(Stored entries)
--- START ---
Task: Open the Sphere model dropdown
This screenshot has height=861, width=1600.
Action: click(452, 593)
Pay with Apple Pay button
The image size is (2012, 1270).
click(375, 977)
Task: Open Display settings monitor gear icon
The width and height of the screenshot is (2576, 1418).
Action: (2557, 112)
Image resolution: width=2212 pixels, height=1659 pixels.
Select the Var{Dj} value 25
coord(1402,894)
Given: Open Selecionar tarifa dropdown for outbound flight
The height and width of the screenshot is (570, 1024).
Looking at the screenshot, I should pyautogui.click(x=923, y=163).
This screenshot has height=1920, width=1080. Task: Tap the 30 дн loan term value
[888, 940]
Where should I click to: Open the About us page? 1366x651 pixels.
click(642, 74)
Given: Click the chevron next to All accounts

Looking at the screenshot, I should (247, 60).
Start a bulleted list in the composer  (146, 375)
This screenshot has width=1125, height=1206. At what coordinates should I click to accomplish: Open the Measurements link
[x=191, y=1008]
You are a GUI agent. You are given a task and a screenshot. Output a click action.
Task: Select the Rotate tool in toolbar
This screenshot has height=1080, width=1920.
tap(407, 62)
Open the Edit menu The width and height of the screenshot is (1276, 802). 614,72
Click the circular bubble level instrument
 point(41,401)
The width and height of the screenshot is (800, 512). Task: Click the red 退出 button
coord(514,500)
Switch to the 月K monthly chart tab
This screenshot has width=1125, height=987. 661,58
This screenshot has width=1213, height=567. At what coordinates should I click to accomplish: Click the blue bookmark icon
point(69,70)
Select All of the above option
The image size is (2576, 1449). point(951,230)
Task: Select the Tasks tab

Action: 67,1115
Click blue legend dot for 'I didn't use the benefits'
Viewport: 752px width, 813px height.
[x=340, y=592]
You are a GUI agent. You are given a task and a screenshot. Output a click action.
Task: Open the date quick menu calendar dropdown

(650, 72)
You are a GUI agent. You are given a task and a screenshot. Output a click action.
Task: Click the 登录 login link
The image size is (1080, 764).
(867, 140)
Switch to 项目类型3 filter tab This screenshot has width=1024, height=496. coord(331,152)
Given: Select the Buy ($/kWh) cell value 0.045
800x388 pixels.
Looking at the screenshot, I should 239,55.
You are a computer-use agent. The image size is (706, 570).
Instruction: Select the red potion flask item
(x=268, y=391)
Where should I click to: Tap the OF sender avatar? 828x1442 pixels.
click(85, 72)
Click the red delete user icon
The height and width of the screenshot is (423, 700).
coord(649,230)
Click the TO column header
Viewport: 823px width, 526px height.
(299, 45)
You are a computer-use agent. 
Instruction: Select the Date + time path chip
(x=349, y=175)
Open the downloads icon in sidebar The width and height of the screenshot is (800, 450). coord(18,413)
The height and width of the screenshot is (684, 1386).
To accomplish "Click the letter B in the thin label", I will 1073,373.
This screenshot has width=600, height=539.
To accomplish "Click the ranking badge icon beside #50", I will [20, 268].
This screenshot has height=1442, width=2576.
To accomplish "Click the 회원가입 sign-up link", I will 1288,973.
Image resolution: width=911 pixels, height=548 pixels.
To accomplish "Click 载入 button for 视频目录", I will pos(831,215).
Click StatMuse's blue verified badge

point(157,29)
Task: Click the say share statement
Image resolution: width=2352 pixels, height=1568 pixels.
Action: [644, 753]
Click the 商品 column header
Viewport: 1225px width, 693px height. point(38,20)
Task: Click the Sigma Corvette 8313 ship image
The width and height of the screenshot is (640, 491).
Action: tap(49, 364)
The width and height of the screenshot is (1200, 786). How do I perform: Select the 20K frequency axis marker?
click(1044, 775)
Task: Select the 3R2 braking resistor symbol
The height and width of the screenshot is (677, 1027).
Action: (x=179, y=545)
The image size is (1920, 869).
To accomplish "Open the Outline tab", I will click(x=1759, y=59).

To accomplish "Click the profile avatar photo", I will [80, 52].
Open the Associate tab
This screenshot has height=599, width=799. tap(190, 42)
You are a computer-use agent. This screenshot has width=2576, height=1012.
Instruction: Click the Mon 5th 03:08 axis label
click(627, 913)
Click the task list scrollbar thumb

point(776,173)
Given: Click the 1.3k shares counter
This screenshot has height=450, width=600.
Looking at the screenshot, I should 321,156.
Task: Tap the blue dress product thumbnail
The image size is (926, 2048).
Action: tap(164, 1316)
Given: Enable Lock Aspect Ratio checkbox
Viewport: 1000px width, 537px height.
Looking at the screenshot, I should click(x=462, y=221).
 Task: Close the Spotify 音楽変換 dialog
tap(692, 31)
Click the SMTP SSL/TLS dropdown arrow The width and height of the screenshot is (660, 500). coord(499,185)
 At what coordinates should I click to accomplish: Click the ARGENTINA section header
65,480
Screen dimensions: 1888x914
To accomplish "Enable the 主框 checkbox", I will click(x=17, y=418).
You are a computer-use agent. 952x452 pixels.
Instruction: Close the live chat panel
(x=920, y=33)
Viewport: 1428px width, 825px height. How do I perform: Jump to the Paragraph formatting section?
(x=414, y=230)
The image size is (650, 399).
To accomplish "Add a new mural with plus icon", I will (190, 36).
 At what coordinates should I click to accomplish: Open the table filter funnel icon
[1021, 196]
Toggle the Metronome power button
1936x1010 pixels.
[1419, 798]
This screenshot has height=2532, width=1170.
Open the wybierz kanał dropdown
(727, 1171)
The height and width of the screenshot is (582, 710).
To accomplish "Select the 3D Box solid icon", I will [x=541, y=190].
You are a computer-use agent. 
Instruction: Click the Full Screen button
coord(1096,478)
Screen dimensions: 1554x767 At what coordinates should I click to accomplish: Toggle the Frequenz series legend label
--- END ---
== DO THIS ==
Turn the listing above into a numbered list, leaving out the blank lines.

== CORRECT OUTPUT ==
1. Task: Open the Sphere model dropdown
2. This screenshot has height=861, width=1600.
3. Action: click(452, 593)
4. Pay with Apple Pay button
5. The image size is (2012, 1270).
6. click(375, 977)
7. Task: Open Display settings monitor gear icon
8. The width and height of the screenshot is (2576, 1418).
9. Action: (2557, 112)
10. Image resolution: width=2212 pixels, height=1659 pixels.
11. Select the Var{Dj} value 25
12. coord(1402,894)
13. Given: Open Selecionar tarifa dropdown for outbound flight
14. The height and width of the screenshot is (570, 1024).
15. Looking at the screenshot, I should pyautogui.click(x=923, y=163).
16. This screenshot has height=1920, width=1080. Task: Tap the 30 дн loan term value
17. [888, 940]
18. Where should I click to: Open the About us page? 1366x651 pixels.
19. click(642, 74)
20. Given: Click the chevron next to All accounts
21. Looking at the screenshot, I should (247, 60).
22. Start a bulleted list in the composer  (146, 375)
23. This screenshot has width=1125, height=1206. At what coordinates should I click to accomplish: Open the Measurements link
24. [x=191, y=1008]
25. You are a GUI agent. You are given a task and a screenshot. Output a click action.
26. Task: Select the Rotate tool in toolbar
27. This screenshot has height=1080, width=1920.
28. tap(407, 62)
29. Open the Edit menu The width and height of the screenshot is (1276, 802). 614,72
30. Click the circular bubble level instrument
31.  point(41,401)
32. The width and height of the screenshot is (800, 512). Task: Click the red 退出 button
33. coord(514,500)
34. Switch to the 月K monthly chart tab
35. This screenshot has width=1125, height=987. 661,58
36. This screenshot has width=1213, height=567. At what coordinates should I click to accomplish: Click the blue bookmark icon
37. point(69,70)
38. Select All of the above option
39. The image size is (2576, 1449). point(951,230)
40. Task: Select the Tasks tab
41. Action: 67,1115
42. Click blue legend dot for 'I didn't use the benefits'
43. Viewport: 752px width, 813px height.
44. [x=340, y=592]
45. You are a GUI agent. You are given a task and a screenshot. Output a click action.
46. Task: Open the date quick menu calendar dropdown
47. (650, 72)
48. You are a GUI agent. You are given a task and a screenshot. Output a click action.
49. Task: Click the 登录 login link
50. The image size is (1080, 764).
51. (867, 140)
52. Switch to 项目类型3 filter tab This screenshot has width=1024, height=496. coord(331,152)
53. Given: Select the Buy ($/kWh) cell value 0.045
54. 800x388 pixels.
55. Looking at the screenshot, I should 239,55.
56. You are a computer-use agent. The image size is (706, 570).
57. Instruction: Select the red potion flask item
58. (x=268, y=391)
59. Where should I click to: Tap the OF sender avatar? 828x1442 pixels.
60. click(85, 72)
61. Click the red delete user icon
62. The height and width of the screenshot is (423, 700).
63. coord(649,230)
64. Click the TO column header
65. Viewport: 823px width, 526px height.
66. (299, 45)
67. You are a computer-use agent. 
68. Instruction: Select the Date + time path chip
69. (x=349, y=175)
70. Open the downloads icon in sidebar The width and height of the screenshot is (800, 450). coord(18,413)
71. The height and width of the screenshot is (684, 1386).
72. To accomplish "Click the letter B in the thin label", I will 1073,373.
73. This screenshot has width=600, height=539.
74. To accomplish "Click the ranking badge icon beside #50", I will [20, 268].
75. This screenshot has height=1442, width=2576.
76. To accomplish "Click the 회원가입 sign-up link", I will 1288,973.
77. Image resolution: width=911 pixels, height=548 pixels.
78. To accomplish "Click 载入 button for 视频目录", I will pos(831,215).
79. Click StatMuse's blue verified badge
80. point(157,29)
81. Task: Click the say share statement
82. Image resolution: width=2352 pixels, height=1568 pixels.
83. Action: [644, 753]
84. Click the 商品 column header
85. Viewport: 1225px width, 693px height. point(38,20)
86. Task: Click the Sigma Corvette 8313 ship image
87. The width and height of the screenshot is (640, 491).
88. Action: tap(49, 364)
89. The width and height of the screenshot is (1200, 786). How do I perform: Select the 20K frequency axis marker?
90. click(1044, 775)
91. Task: Select the 3R2 braking resistor symbol
92. The height and width of the screenshot is (677, 1027).
93. Action: (x=179, y=545)
94. The image size is (1920, 869).
95. To accomplish "Open the Outline tab", I will click(x=1759, y=59).
96. To accomplish "Click the profile avatar photo", I will [80, 52].
97. Open the Associate tab
98. This screenshot has height=599, width=799. tap(190, 42)
99. You are a computer-use agent. This screenshot has width=2576, height=1012.
100. Instruction: Click the Mon 5th 03:08 axis label
101. click(627, 913)
102. Click the task list scrollbar thumb
103. point(776,173)
104. Given: Click the 1.3k shares counter
105. This screenshot has height=450, width=600.
106. Looking at the screenshot, I should 321,156.
107. Task: Tap the blue dress product thumbnail
108. The image size is (926, 2048).
109. Action: tap(164, 1316)
110. Given: Enable Lock Aspect Ratio checkbox
111. Viewport: 1000px width, 537px height.
112. Looking at the screenshot, I should click(x=462, y=221).
113.  Task: Close the Spotify 音楽変換 dialog
114. tap(692, 31)
115. Click the SMTP SSL/TLS dropdown arrow The width and height of the screenshot is (660, 500). coord(499,185)
116.  At what coordinates should I click to accomplish: Click the ARGENTINA section header
117. 65,480
118. Screen dimensions: 1888x914
119. To accomplish "Enable the 主框 checkbox", I will click(x=17, y=418).
120. You are a computer-use agent. 952x452 pixels.
121. Instruction: Close the live chat panel
122. (x=920, y=33)
123. Viewport: 1428px width, 825px height. How do I perform: Jump to the Paragraph formatting section?
124. (x=414, y=230)
125. The image size is (650, 399).
126. To accomplish "Add a new mural with plus icon", I will (190, 36).
127.  At what coordinates should I click to accomplish: Open the table filter funnel icon
128. [1021, 196]
129. Toggle the Metronome power button
130. 1936x1010 pixels.
131. [1419, 798]
132. This screenshot has height=2532, width=1170.
133. Open the wybierz kanał dropdown
134. (727, 1171)
135. The height and width of the screenshot is (582, 710).
136. To accomplish "Select the 3D Box solid icon", I will [x=541, y=190].
137. You are a computer-use agent. 
138. Instruction: Click the Full Screen button
139. coord(1096,478)
140. Screen dimensions: 1554x767 At what coordinates should I click to accomplish: Toggle the Frequenz series legend label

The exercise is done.